Problem to solve: Copy the records again, requests included, from the line that has "At what coordinates should I click to accomplish: Open chart" through the line that has "pos(30,113)". Multiply every click coordinate in the answers by 0.25 and round to whole numbers, with halves rounding up; leave all other numbers as they are.
=======
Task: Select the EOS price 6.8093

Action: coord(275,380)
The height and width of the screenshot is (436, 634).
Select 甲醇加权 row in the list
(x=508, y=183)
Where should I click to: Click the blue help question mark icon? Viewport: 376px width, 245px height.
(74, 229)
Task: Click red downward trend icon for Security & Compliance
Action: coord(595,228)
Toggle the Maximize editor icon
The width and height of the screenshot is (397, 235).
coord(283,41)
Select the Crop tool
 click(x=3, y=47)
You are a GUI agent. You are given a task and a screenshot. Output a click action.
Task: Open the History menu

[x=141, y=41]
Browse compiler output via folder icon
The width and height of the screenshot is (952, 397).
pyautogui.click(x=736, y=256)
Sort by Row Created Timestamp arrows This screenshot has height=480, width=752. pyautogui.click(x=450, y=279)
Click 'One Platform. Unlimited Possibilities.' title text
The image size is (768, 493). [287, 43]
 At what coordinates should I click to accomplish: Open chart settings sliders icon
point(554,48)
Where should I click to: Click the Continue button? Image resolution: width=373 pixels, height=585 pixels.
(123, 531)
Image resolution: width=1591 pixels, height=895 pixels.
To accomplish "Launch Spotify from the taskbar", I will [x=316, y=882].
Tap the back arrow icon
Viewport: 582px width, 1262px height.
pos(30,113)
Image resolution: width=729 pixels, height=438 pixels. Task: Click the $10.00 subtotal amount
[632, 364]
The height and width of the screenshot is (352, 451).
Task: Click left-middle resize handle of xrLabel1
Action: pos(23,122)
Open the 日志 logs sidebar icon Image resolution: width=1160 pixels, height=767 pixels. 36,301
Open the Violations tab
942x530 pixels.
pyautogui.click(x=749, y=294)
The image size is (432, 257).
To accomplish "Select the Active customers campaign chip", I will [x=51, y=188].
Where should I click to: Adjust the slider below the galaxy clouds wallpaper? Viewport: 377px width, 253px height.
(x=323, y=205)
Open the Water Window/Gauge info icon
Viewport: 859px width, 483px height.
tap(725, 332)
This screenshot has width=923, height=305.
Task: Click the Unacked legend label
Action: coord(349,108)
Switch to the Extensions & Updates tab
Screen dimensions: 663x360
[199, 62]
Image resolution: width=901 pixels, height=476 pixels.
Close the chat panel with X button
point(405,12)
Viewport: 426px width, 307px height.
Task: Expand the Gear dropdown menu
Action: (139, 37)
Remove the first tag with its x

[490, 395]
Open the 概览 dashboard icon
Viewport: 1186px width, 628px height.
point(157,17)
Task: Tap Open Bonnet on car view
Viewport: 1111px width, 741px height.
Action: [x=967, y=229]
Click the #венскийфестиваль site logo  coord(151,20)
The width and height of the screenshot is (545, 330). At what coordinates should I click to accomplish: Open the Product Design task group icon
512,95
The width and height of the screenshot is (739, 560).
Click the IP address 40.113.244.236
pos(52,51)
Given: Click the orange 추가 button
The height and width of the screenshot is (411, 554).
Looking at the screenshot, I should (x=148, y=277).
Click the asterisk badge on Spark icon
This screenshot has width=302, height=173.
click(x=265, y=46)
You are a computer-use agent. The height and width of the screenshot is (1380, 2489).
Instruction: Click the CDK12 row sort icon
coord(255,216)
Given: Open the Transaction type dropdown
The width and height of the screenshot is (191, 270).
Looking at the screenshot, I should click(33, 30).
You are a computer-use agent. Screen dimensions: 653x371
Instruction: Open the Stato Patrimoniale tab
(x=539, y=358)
=======
Solution for this task:
 At what coordinates should I click to accomplish: Open chart settings sliders icon
point(139,12)
Where should I click to: Click the Continue button? Image resolution: width=373 pixels, height=585 pixels.
(31, 133)
Image resolution: width=1591 pixels, height=895 pixels.
To accomplish "Launch Spotify from the taskbar", I will [x=79, y=221].
Tap the back arrow icon
Viewport: 582px width, 1262px height.
pos(8,28)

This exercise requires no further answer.